[[ Provided information, beginning ]]
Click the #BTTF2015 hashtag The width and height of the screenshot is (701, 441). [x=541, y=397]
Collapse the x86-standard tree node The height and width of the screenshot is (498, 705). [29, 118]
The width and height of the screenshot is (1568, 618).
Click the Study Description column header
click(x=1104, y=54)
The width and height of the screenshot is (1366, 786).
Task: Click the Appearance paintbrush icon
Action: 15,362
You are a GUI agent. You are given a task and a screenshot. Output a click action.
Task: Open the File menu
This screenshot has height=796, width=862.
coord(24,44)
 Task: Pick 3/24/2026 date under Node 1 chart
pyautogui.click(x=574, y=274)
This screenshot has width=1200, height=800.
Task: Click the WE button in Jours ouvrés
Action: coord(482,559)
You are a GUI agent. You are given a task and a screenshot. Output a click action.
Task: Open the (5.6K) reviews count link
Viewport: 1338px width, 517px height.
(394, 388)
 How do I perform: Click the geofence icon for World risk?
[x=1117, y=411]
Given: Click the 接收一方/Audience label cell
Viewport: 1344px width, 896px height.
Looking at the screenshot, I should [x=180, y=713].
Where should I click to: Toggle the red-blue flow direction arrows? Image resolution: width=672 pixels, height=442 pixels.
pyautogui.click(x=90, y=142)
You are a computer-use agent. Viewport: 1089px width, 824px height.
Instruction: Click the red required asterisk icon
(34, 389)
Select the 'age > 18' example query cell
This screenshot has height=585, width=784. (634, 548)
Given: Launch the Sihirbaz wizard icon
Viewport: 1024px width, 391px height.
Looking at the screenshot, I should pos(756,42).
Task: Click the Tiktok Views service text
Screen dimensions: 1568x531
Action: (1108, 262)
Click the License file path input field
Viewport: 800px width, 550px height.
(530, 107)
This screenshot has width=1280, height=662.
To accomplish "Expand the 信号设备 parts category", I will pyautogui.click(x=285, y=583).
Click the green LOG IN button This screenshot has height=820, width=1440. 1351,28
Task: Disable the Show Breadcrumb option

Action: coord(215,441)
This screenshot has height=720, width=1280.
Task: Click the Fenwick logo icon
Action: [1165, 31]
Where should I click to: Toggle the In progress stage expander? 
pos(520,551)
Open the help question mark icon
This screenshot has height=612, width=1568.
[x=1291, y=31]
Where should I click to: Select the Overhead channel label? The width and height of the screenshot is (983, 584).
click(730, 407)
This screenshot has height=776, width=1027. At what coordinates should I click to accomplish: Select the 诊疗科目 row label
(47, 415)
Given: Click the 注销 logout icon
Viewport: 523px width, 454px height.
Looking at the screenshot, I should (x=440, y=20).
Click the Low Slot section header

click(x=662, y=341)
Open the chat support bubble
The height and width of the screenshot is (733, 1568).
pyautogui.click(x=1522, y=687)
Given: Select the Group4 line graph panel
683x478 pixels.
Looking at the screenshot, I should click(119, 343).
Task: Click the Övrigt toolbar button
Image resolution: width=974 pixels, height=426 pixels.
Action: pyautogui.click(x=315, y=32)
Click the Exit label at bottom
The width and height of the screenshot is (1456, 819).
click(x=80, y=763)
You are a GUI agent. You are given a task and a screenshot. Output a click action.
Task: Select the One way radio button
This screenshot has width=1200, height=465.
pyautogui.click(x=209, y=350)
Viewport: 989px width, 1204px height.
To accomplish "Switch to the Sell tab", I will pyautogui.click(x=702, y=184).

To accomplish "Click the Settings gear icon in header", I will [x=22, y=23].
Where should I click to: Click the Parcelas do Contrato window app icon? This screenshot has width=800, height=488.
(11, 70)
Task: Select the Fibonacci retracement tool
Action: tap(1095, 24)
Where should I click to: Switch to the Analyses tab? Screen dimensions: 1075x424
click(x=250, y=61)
[[ Provided information, end ]]
**Task objective**
Write out all of the records exactly as they stand above.

**Solution for this problem**
Click the #BTTF2015 hashtag The width and height of the screenshot is (701, 441). [x=541, y=397]
Collapse the x86-standard tree node The height and width of the screenshot is (498, 705). [29, 118]
The width and height of the screenshot is (1568, 618).
Click the Study Description column header
click(x=1104, y=54)
The width and height of the screenshot is (1366, 786).
Task: Click the Appearance paintbrush icon
Action: 15,362
You are a GUI agent. You are given a task and a screenshot. Output a click action.
Task: Open the File menu
This screenshot has height=796, width=862.
coord(24,44)
 Task: Pick 3/24/2026 date under Node 1 chart
pyautogui.click(x=574, y=274)
This screenshot has width=1200, height=800.
Task: Click the WE button in Jours ouvrés
Action: coord(482,559)
You are a GUI agent. You are given a task and a screenshot. Output a click action.
Task: Open the (5.6K) reviews count link
Viewport: 1338px width, 517px height.
(394, 388)
 How do I perform: Click the geofence icon for World risk?
[x=1117, y=411]
Given: Click the 接收一方/Audience label cell
Viewport: 1344px width, 896px height.
Looking at the screenshot, I should [x=180, y=713].
Where should I click to: Toggle the red-blue flow direction arrows? Image resolution: width=672 pixels, height=442 pixels.
pyautogui.click(x=90, y=142)
You are a computer-use agent. Viewport: 1089px width, 824px height.
Instruction: Click the red required asterisk icon
(34, 389)
Select the 'age > 18' example query cell
This screenshot has height=585, width=784. (634, 548)
Given: Launch the Sihirbaz wizard icon
Viewport: 1024px width, 391px height.
Looking at the screenshot, I should pos(756,42).
Task: Click the Tiktok Views service text
Screen dimensions: 1568x531
Action: (1108, 262)
Click the License file path input field
Viewport: 800px width, 550px height.
(530, 107)
This screenshot has width=1280, height=662.
To accomplish "Expand the 信号设备 parts category", I will pyautogui.click(x=285, y=583).
Click the green LOG IN button This screenshot has height=820, width=1440. 1351,28
Task: Disable the Show Breadcrumb option

Action: coord(215,441)
This screenshot has height=720, width=1280.
Task: Click the Fenwick logo icon
Action: [1165, 31]
Where should I click to: Toggle the In progress stage expander? 
pos(520,551)
Open the help question mark icon
This screenshot has height=612, width=1568.
[x=1291, y=31]
Where should I click to: Select the Overhead channel label? The width and height of the screenshot is (983, 584).
click(730, 407)
This screenshot has height=776, width=1027. At what coordinates should I click to accomplish: Select the 诊疗科目 row label
(47, 415)
Given: Click the 注销 logout icon
Viewport: 523px width, 454px height.
Looking at the screenshot, I should (x=440, y=20).
Click the Low Slot section header

click(x=662, y=341)
Open the chat support bubble
The height and width of the screenshot is (733, 1568).
pyautogui.click(x=1522, y=687)
Given: Select the Group4 line graph panel
683x478 pixels.
Looking at the screenshot, I should click(119, 343).
Task: Click the Övrigt toolbar button
Image resolution: width=974 pixels, height=426 pixels.
Action: pyautogui.click(x=315, y=32)
Click the Exit label at bottom
The width and height of the screenshot is (1456, 819).
click(x=80, y=763)
You are a GUI agent. You are given a task and a screenshot. Output a click action.
Task: Select the One way radio button
This screenshot has width=1200, height=465.
pyautogui.click(x=209, y=350)
Viewport: 989px width, 1204px height.
To accomplish "Switch to the Sell tab", I will pyautogui.click(x=702, y=184).

To accomplish "Click the Settings gear icon in header", I will [x=22, y=23].
Where should I click to: Click the Parcelas do Contrato window app icon? This screenshot has width=800, height=488.
(11, 70)
Task: Select the Fibonacci retracement tool
Action: tap(1095, 24)
Where should I click to: Switch to the Analyses tab? Screen dimensions: 1075x424
click(x=250, y=61)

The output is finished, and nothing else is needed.